■ Information supplied
====

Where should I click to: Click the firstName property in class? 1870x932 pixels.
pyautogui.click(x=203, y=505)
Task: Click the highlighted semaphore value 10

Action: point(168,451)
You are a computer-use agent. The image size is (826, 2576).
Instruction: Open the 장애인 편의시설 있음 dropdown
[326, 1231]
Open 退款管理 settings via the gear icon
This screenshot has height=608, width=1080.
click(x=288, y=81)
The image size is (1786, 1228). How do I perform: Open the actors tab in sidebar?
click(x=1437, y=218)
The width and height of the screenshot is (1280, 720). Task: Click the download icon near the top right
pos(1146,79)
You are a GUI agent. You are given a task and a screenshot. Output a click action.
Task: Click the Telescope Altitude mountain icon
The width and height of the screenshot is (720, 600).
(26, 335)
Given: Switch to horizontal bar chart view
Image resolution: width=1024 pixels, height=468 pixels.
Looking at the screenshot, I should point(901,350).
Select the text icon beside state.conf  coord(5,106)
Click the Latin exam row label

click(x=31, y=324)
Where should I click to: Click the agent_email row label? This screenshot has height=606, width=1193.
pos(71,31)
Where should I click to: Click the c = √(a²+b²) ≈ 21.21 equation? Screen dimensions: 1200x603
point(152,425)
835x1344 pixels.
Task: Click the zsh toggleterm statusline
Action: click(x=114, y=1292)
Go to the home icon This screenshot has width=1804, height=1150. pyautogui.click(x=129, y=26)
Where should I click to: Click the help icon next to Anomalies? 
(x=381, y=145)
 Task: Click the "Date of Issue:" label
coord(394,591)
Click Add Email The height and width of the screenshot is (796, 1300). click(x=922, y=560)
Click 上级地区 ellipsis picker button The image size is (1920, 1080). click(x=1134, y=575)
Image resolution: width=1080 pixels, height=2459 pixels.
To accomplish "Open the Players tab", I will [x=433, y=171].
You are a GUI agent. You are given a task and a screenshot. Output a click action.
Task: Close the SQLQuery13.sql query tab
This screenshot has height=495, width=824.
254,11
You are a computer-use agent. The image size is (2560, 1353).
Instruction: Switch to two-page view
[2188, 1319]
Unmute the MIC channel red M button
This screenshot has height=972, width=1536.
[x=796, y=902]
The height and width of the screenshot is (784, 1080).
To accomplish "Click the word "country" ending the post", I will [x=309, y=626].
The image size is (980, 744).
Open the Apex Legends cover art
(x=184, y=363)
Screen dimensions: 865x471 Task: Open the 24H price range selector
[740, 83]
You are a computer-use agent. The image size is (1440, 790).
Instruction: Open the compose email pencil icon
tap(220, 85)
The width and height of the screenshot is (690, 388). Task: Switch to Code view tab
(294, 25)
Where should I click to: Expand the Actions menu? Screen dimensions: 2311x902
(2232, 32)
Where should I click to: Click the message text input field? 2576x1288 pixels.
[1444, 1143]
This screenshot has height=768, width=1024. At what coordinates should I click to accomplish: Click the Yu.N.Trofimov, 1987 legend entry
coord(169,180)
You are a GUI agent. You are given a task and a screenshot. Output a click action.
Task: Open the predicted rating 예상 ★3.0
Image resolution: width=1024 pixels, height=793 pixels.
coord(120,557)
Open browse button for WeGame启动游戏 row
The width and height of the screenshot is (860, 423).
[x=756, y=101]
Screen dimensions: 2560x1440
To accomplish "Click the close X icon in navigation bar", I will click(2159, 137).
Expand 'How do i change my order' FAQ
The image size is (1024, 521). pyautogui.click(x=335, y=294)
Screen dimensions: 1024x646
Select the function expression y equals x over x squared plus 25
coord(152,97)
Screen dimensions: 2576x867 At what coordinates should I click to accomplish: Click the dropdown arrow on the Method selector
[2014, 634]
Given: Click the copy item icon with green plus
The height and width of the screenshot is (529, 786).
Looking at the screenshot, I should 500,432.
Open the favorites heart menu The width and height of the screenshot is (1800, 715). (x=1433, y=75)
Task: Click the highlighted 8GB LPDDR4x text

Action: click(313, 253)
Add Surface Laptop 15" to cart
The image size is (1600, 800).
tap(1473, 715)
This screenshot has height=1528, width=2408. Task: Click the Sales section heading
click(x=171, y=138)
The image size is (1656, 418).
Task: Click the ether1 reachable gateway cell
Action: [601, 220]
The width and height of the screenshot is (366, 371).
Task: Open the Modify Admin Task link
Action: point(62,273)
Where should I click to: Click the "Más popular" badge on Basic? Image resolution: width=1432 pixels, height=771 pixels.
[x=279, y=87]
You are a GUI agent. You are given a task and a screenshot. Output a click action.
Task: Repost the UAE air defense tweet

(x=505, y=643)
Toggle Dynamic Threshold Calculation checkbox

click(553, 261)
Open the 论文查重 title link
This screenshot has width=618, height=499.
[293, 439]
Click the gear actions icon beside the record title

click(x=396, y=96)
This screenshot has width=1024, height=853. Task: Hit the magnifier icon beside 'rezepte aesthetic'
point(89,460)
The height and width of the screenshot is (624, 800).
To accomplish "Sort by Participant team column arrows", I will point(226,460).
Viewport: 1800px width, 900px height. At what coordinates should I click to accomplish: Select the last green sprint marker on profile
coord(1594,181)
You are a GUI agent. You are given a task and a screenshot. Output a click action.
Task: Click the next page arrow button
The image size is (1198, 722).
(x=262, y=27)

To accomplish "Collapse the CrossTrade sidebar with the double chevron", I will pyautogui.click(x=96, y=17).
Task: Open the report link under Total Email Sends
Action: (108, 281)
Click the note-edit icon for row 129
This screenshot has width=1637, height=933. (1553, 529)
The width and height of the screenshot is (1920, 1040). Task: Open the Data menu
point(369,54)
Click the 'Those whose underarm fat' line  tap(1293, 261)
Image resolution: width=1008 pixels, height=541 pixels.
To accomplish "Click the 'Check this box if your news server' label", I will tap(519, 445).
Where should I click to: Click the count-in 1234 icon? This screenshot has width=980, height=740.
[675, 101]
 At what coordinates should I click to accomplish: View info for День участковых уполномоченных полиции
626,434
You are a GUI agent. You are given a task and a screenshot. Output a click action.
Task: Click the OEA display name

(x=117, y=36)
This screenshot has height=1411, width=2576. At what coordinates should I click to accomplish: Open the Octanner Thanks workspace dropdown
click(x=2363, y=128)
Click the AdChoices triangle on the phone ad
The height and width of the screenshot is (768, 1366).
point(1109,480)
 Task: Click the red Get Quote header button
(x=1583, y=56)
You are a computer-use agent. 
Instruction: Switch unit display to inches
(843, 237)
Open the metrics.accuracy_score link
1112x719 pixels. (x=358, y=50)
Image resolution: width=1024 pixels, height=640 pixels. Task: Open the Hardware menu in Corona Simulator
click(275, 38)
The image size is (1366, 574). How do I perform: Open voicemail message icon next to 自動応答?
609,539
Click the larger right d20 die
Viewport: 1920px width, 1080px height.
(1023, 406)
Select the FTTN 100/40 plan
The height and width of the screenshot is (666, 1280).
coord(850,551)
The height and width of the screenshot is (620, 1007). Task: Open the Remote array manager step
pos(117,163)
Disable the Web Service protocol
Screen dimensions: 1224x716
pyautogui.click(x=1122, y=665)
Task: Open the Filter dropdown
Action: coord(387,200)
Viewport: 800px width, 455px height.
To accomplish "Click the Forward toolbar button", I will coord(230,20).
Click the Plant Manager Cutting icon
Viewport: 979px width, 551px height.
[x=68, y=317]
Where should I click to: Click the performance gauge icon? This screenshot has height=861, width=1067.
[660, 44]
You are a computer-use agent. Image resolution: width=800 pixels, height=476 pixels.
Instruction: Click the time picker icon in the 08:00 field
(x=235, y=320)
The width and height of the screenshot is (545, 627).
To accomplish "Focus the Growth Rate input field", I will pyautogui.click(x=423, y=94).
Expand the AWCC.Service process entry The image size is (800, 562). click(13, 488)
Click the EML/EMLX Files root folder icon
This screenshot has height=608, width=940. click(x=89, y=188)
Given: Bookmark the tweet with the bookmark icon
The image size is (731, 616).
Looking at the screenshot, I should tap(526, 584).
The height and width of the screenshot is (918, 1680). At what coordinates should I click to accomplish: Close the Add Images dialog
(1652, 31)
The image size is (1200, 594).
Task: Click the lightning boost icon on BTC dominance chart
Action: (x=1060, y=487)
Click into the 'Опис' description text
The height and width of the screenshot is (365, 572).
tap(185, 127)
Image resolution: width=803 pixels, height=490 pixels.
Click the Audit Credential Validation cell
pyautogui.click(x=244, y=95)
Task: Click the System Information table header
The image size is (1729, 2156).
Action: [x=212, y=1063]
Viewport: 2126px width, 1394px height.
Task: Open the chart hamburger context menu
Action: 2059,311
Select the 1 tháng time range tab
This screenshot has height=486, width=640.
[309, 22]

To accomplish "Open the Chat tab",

====

■ What you are asked to do
Beginning at the top of the material and ending after the line that contains "Click 上级地区 ellipsis", rewrite those lines with each "Where should I click to" swapped for "Where do I click to", leaving everything else as it is.

■ Output of the exercise
Where do I click to: Click the firstName property in class? 1870x932 pixels.
pyautogui.click(x=203, y=505)
Task: Click the highlighted semaphore value 10

Action: point(168,451)
You are a computer-use agent. The image size is (826, 2576).
Instruction: Open the 장애인 편의시설 있음 dropdown
[326, 1231]
Open 退款管理 settings via the gear icon
This screenshot has height=608, width=1080.
click(x=288, y=81)
The image size is (1786, 1228). How do I perform: Open the actors tab in sidebar?
click(x=1437, y=218)
The width and height of the screenshot is (1280, 720). Task: Click the download icon near the top right
pos(1146,79)
You are a GUI agent. You are given a task and a screenshot. Output a click action.
Task: Click the Telescope Altitude mountain icon
The width and height of the screenshot is (720, 600).
(26, 335)
Given: Switch to horizontal bar chart view
Image resolution: width=1024 pixels, height=468 pixels.
Looking at the screenshot, I should point(901,350).
Select the text icon beside state.conf  coord(5,106)
Click the Latin exam row label

click(x=31, y=324)
Where do I click to: Click the agent_email row label? This screenshot has height=606, width=1193.
pos(71,31)
Where do I click to: Click the c = √(a²+b²) ≈ 21.21 equation? Screen dimensions: 1200x603
point(152,425)
835x1344 pixels.
Task: Click the zsh toggleterm statusline
Action: click(x=114, y=1292)
Go to the home icon This screenshot has width=1804, height=1150. pyautogui.click(x=129, y=26)
Where do I click to: Click the help icon next to Anomalies? 
(x=381, y=145)
 Task: Click the "Date of Issue:" label
coord(394,591)
Click Add Email The height and width of the screenshot is (796, 1300). click(x=922, y=560)
Click 上级地区 ellipsis picker button The image size is (1920, 1080). click(x=1134, y=575)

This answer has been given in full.